Starting with the line that contains "Task: Toggle the" and stopping after the line that contains "Click line number", return each line below exactly as written, with no others.
*** SOURCE MATERIAL ***
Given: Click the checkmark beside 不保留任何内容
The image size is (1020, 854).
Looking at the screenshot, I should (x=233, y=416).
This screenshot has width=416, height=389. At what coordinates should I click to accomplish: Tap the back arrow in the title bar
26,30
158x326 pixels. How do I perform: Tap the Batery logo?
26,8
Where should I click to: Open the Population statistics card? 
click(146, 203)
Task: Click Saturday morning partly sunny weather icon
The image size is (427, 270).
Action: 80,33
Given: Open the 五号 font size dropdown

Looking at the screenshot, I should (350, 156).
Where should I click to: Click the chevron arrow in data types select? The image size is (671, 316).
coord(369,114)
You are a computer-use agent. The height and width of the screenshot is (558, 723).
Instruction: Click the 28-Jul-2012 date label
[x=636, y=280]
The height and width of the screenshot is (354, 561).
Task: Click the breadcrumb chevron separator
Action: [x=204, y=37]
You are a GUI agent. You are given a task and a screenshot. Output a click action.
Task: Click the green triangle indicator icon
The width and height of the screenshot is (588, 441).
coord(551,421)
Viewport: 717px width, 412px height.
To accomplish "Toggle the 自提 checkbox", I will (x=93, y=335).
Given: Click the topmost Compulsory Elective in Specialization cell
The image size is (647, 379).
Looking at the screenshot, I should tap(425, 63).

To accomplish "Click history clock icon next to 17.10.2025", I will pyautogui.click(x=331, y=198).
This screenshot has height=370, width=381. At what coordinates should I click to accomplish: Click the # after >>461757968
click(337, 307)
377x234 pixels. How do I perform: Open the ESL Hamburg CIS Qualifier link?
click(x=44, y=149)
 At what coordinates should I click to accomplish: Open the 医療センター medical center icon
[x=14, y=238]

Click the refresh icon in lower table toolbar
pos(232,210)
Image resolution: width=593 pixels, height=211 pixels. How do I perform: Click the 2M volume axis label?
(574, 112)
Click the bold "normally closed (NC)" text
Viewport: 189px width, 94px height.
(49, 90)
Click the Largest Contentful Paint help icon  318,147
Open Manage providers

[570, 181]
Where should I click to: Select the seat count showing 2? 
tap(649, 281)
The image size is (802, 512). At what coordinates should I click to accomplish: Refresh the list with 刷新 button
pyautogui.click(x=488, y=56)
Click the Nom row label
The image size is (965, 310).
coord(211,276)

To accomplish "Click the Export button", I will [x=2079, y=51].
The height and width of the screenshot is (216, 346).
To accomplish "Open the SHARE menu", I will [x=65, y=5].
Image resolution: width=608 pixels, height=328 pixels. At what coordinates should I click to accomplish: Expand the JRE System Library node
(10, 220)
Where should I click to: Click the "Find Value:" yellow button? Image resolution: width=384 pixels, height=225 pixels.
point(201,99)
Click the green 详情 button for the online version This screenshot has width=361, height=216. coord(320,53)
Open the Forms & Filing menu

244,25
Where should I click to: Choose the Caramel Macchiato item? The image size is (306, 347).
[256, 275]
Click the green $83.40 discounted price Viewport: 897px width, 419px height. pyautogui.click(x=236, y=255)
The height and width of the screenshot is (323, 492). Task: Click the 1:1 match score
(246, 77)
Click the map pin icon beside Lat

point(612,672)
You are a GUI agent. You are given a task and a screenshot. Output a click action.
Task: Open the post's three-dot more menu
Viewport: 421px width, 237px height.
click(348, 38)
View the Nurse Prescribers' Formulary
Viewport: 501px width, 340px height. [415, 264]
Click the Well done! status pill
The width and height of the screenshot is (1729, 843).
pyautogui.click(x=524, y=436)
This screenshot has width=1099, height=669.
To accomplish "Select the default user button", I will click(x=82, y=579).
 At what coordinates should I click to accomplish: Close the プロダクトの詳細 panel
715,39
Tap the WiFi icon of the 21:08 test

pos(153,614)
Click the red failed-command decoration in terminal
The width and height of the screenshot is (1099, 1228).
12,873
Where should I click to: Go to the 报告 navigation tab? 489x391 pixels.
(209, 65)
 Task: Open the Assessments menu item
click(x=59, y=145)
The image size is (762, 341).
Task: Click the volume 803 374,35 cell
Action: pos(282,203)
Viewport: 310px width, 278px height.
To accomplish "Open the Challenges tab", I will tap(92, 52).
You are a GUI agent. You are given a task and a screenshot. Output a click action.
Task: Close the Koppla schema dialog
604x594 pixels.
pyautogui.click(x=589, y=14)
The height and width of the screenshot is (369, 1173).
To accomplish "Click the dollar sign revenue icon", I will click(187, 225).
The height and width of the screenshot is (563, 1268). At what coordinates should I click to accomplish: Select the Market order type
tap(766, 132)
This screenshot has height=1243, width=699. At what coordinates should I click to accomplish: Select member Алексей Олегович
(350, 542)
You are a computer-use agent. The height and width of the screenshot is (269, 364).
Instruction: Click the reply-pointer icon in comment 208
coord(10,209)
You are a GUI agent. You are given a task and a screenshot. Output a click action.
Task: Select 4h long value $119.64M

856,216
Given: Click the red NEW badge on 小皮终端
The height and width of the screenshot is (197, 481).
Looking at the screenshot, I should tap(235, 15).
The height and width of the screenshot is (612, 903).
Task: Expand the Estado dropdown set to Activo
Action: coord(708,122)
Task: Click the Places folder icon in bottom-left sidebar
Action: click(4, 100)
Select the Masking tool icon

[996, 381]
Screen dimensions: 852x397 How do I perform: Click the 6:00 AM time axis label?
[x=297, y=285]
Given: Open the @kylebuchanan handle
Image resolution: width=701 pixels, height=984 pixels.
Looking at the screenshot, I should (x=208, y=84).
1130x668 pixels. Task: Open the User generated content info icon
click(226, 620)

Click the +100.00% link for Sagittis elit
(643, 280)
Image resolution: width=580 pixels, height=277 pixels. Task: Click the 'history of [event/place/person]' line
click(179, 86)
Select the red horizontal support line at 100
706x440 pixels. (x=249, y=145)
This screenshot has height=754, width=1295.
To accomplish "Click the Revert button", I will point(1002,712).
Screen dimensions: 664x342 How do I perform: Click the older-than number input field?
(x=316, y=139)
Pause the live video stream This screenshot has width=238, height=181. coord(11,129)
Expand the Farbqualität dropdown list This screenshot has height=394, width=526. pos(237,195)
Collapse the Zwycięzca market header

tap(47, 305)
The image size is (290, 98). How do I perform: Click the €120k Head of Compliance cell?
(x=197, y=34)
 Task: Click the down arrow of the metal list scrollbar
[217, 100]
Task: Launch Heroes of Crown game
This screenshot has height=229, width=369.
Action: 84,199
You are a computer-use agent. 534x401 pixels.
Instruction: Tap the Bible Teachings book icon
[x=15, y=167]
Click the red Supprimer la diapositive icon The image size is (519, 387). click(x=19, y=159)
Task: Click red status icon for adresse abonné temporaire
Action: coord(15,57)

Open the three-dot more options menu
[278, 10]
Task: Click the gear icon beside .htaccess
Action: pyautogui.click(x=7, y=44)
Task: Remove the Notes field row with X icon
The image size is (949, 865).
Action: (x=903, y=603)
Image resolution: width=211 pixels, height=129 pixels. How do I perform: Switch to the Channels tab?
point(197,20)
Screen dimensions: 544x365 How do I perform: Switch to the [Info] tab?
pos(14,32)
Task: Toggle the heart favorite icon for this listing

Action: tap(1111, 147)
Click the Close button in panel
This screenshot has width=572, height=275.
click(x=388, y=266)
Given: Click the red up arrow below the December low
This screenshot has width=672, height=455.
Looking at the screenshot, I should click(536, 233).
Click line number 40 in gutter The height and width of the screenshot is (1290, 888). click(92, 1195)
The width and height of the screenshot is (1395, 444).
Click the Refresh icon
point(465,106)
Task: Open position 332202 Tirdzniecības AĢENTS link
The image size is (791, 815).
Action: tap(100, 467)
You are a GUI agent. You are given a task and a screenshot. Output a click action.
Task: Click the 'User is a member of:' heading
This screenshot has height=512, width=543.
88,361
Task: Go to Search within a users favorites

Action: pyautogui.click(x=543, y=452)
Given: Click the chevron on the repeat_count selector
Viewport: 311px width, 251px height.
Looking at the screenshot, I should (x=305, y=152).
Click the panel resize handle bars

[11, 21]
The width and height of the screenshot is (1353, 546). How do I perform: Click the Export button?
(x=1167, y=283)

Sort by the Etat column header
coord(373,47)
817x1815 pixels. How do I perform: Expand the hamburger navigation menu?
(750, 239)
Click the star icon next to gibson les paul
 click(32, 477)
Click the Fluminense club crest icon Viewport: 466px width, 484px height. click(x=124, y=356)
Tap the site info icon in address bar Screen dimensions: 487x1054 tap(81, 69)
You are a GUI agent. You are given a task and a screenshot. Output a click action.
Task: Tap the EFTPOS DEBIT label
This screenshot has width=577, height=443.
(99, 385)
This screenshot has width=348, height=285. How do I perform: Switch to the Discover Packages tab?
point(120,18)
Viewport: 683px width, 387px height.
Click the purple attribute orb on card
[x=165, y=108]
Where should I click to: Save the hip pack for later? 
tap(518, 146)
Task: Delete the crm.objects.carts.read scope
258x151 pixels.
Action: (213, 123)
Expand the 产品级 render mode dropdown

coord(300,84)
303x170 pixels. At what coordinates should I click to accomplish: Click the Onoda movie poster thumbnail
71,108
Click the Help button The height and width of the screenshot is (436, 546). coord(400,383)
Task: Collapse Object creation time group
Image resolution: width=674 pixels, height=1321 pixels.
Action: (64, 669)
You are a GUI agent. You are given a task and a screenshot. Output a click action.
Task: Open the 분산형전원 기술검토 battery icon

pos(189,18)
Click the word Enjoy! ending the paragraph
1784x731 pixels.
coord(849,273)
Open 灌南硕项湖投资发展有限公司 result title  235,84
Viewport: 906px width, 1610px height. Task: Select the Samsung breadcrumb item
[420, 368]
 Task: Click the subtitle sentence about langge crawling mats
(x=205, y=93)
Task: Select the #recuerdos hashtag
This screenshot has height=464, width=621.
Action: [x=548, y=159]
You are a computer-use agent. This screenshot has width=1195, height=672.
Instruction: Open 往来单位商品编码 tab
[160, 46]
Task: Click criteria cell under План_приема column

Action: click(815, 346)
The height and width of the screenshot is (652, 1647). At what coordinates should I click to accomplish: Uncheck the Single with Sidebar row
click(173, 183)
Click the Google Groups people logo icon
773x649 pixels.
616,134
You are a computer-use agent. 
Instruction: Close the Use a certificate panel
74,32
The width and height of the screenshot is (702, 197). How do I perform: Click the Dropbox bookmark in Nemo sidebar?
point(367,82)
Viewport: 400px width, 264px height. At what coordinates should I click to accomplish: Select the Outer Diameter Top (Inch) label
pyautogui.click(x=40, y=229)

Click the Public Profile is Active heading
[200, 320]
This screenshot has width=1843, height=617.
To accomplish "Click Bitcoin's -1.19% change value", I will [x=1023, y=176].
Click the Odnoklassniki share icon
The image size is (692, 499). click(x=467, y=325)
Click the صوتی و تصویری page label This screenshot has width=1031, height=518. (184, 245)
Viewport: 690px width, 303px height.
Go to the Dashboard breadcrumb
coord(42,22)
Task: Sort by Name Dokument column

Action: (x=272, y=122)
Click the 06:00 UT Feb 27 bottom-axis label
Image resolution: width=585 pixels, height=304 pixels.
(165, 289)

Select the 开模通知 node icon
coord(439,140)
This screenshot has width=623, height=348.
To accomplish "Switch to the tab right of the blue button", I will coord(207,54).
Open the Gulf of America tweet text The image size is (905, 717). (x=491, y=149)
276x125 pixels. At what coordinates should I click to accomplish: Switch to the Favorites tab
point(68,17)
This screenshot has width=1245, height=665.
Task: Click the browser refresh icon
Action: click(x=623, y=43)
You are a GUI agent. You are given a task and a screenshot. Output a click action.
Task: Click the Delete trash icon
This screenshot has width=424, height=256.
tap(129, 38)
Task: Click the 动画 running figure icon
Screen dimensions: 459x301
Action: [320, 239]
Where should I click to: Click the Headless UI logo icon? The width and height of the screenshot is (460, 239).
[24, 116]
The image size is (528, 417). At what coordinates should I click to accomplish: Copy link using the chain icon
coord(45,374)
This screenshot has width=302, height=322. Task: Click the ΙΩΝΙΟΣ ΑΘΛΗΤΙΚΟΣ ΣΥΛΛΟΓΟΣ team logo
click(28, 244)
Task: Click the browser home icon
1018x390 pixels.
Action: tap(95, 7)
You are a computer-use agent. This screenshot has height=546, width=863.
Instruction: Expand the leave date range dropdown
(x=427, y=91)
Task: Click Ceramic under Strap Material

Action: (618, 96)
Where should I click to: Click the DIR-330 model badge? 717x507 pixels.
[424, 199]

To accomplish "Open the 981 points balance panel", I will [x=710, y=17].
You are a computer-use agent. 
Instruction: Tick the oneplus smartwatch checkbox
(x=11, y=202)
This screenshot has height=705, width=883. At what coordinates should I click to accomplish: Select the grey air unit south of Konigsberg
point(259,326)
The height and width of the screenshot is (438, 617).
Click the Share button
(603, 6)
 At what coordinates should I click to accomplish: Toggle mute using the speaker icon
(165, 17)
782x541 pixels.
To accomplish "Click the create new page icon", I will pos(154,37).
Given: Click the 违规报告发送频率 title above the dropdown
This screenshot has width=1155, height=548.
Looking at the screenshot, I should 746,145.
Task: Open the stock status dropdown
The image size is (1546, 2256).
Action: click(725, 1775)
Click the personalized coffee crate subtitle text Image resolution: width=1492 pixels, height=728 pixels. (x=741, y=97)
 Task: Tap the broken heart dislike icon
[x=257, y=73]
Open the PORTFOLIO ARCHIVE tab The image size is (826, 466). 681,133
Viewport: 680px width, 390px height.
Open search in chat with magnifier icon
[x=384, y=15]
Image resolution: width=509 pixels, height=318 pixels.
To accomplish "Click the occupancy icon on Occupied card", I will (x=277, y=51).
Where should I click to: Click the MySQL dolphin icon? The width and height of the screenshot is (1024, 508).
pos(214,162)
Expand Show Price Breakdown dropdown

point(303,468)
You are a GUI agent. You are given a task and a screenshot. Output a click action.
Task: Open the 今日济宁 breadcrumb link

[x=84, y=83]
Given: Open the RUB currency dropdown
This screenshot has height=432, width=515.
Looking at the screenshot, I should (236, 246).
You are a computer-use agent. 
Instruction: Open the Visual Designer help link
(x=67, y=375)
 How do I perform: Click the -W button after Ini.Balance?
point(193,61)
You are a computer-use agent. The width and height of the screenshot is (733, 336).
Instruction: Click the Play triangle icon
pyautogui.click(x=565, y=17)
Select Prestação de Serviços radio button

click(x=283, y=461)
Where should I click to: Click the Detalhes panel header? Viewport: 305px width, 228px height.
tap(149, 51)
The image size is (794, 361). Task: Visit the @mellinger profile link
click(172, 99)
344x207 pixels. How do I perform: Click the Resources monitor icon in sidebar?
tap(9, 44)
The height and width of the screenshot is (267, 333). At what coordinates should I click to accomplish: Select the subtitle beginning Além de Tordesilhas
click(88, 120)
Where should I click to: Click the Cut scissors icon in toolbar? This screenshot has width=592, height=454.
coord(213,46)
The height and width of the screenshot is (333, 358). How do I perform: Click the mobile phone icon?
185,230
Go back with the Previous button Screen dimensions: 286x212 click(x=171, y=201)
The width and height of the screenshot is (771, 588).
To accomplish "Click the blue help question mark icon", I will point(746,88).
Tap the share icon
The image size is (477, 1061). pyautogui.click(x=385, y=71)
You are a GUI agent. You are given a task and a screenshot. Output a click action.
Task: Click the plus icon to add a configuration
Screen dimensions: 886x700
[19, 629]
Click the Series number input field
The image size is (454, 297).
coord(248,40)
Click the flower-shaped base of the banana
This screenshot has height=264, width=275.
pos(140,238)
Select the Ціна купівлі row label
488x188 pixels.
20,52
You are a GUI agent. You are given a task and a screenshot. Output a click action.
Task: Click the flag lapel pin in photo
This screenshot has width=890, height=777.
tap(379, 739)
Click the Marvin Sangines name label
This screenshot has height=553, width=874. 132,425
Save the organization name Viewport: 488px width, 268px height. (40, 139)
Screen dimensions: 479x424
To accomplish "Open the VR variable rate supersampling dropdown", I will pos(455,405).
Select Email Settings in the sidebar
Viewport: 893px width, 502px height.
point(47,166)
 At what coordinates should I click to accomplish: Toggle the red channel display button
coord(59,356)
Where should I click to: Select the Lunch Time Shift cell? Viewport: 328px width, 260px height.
*** End of SOURCE MATERIAL ***
ANSWER BOX>
Task: Toggle the heart favorite icon for this listing

Action: tap(1111, 147)
Click the Close button in panel
This screenshot has width=572, height=275.
click(x=388, y=266)
Given: Click the red up arrow below the December low
This screenshot has width=672, height=455.
Looking at the screenshot, I should click(536, 233).
Click line number 40 in gutter The height and width of the screenshot is (1290, 888). click(92, 1195)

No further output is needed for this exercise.